>> BEGIN

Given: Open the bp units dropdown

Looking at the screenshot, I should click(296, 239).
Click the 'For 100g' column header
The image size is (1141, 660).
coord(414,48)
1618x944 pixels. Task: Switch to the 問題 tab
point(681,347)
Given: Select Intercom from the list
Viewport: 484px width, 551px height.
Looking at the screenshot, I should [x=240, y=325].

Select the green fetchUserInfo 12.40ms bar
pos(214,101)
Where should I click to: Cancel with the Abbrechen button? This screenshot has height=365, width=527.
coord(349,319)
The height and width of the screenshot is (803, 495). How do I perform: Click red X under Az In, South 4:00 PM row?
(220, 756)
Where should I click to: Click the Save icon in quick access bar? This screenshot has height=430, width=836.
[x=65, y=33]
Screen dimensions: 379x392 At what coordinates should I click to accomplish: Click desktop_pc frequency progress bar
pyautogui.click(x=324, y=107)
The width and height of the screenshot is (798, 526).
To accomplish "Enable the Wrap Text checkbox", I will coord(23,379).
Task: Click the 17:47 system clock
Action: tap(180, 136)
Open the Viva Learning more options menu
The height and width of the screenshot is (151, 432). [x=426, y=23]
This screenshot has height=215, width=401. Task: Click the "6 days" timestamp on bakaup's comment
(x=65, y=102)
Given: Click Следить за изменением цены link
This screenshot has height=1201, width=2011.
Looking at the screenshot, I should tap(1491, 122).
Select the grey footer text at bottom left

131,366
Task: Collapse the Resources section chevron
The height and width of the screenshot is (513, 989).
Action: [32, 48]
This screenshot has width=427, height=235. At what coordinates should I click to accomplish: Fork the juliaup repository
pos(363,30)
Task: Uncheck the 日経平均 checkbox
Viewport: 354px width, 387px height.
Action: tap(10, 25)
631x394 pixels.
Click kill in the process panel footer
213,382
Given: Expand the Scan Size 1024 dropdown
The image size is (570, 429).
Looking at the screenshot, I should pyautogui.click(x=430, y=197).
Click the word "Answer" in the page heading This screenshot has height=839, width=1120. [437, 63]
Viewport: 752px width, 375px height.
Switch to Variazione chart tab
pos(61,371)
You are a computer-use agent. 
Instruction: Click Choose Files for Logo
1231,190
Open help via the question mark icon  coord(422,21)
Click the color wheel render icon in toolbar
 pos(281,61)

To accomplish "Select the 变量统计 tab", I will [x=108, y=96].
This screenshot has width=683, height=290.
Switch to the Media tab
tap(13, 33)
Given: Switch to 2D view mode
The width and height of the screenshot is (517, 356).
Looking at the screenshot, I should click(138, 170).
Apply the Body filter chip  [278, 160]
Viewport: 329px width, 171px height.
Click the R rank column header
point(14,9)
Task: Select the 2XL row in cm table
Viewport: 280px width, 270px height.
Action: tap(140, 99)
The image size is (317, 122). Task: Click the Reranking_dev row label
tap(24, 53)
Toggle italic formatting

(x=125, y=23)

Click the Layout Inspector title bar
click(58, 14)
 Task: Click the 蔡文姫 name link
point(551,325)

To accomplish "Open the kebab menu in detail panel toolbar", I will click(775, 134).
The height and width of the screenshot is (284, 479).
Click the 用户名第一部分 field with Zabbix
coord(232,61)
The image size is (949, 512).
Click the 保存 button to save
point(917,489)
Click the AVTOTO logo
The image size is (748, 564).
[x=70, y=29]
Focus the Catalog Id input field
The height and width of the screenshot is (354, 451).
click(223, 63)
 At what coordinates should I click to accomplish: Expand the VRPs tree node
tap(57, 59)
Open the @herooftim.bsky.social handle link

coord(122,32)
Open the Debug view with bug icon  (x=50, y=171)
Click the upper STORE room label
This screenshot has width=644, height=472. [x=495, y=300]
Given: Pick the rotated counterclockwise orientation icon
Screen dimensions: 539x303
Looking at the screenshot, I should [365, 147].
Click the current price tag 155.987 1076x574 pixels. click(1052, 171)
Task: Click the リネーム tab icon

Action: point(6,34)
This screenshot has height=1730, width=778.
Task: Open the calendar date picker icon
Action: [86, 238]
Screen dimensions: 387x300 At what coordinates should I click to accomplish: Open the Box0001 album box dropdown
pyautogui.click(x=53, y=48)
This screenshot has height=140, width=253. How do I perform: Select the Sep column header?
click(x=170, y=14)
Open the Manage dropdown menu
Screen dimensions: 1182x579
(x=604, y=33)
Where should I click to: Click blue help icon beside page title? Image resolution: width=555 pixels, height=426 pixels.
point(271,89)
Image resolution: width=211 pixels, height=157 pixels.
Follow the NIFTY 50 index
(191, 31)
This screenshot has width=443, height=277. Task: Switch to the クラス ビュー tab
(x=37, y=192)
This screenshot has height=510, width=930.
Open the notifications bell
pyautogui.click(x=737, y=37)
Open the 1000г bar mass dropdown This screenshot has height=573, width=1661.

>> END

**Task prompt:**
Copy out the whole listing above, line for line, keeping every character unchanged.

**Correct answer:**
Given: Open the bp units dropdown

Looking at the screenshot, I should click(296, 239).
Click the 'For 100g' column header
The image size is (1141, 660).
coord(414,48)
1618x944 pixels. Task: Switch to the 問題 tab
point(681,347)
Given: Select Intercom from the list
Viewport: 484px width, 551px height.
Looking at the screenshot, I should [x=240, y=325].

Select the green fetchUserInfo 12.40ms bar
pos(214,101)
Where should I click to: Cancel with the Abbrechen button? This screenshot has height=365, width=527.
coord(349,319)
The height and width of the screenshot is (803, 495). How do I perform: Click red X under Az In, South 4:00 PM row?
(220, 756)
Where should I click to: Click the Save icon in quick access bar? This screenshot has height=430, width=836.
[x=65, y=33]
Screen dimensions: 379x392 At what coordinates should I click to accomplish: Click desktop_pc frequency progress bar
pyautogui.click(x=324, y=107)
The width and height of the screenshot is (798, 526).
To accomplish "Enable the Wrap Text checkbox", I will coord(23,379).
Task: Click the 17:47 system clock
Action: tap(180, 136)
Open the Viva Learning more options menu
The height and width of the screenshot is (151, 432). [x=426, y=23]
This screenshot has height=215, width=401. Task: Click the "6 days" timestamp on bakaup's comment
(x=65, y=102)
Given: Click Следить за изменением цены link
This screenshot has height=1201, width=2011.
Looking at the screenshot, I should tap(1491, 122).
Select the grey footer text at bottom left

131,366
Task: Collapse the Resources section chevron
The height and width of the screenshot is (513, 989).
Action: [32, 48]
This screenshot has width=427, height=235. At what coordinates should I click to accomplish: Fork the juliaup repository
pos(363,30)
Task: Uncheck the 日経平均 checkbox
Viewport: 354px width, 387px height.
Action: tap(10, 25)
631x394 pixels.
Click kill in the process panel footer
213,382
Given: Expand the Scan Size 1024 dropdown
The image size is (570, 429).
Looking at the screenshot, I should pyautogui.click(x=430, y=197).
Click the word "Answer" in the page heading This screenshot has height=839, width=1120. [437, 63]
Viewport: 752px width, 375px height.
Switch to Variazione chart tab
pos(61,371)
You are a computer-use agent. 
Instruction: Click Choose Files for Logo
1231,190
Open help via the question mark icon  coord(422,21)
Click the color wheel render icon in toolbar
 pos(281,61)

To accomplish "Select the 变量统计 tab", I will [x=108, y=96].
This screenshot has width=683, height=290.
Switch to the Media tab
tap(13, 33)
Given: Switch to 2D view mode
The width and height of the screenshot is (517, 356).
Looking at the screenshot, I should click(138, 170).
Apply the Body filter chip  [278, 160]
Viewport: 329px width, 171px height.
Click the R rank column header
point(14,9)
Task: Select the 2XL row in cm table
Viewport: 280px width, 270px height.
Action: tap(140, 99)
The image size is (317, 122). Task: Click the Reranking_dev row label
tap(24, 53)
Toggle italic formatting

(x=125, y=23)

Click the Layout Inspector title bar
click(58, 14)
 Task: Click the 蔡文姫 name link
point(551,325)

To accomplish "Open the kebab menu in detail panel toolbar", I will click(775, 134).
The height and width of the screenshot is (284, 479).
Click the 用户名第一部分 field with Zabbix
coord(232,61)
The image size is (949, 512).
Click the 保存 button to save
point(917,489)
Click the AVTOTO logo
The image size is (748, 564).
[x=70, y=29]
Focus the Catalog Id input field
The height and width of the screenshot is (354, 451).
click(223, 63)
 At what coordinates should I click to accomplish: Expand the VRPs tree node
tap(57, 59)
Open the @herooftim.bsky.social handle link

coord(122,32)
Open the Debug view with bug icon  (x=50, y=171)
Click the upper STORE room label
This screenshot has width=644, height=472. [x=495, y=300]
Given: Pick the rotated counterclockwise orientation icon
Screen dimensions: 539x303
Looking at the screenshot, I should [365, 147].
Click the current price tag 155.987 1076x574 pixels. click(1052, 171)
Task: Click the リネーム tab icon

Action: point(6,34)
This screenshot has height=1730, width=778.
Task: Open the calendar date picker icon
Action: [86, 238]
Screen dimensions: 387x300 At what coordinates should I click to accomplish: Open the Box0001 album box dropdown
pyautogui.click(x=53, y=48)
This screenshot has height=140, width=253. How do I perform: Select the Sep column header?
click(x=170, y=14)
Open the Manage dropdown menu
Screen dimensions: 1182x579
(x=604, y=33)
Where should I click to: Click blue help icon beside page title? Image resolution: width=555 pixels, height=426 pixels.
point(271,89)
Image resolution: width=211 pixels, height=157 pixels.
Follow the NIFTY 50 index
(191, 31)
This screenshot has width=443, height=277. Task: Switch to the クラス ビュー tab
(x=37, y=192)
This screenshot has height=510, width=930.
Open the notifications bell
pyautogui.click(x=737, y=37)
Open the 1000г bar mass dropdown This screenshot has height=573, width=1661.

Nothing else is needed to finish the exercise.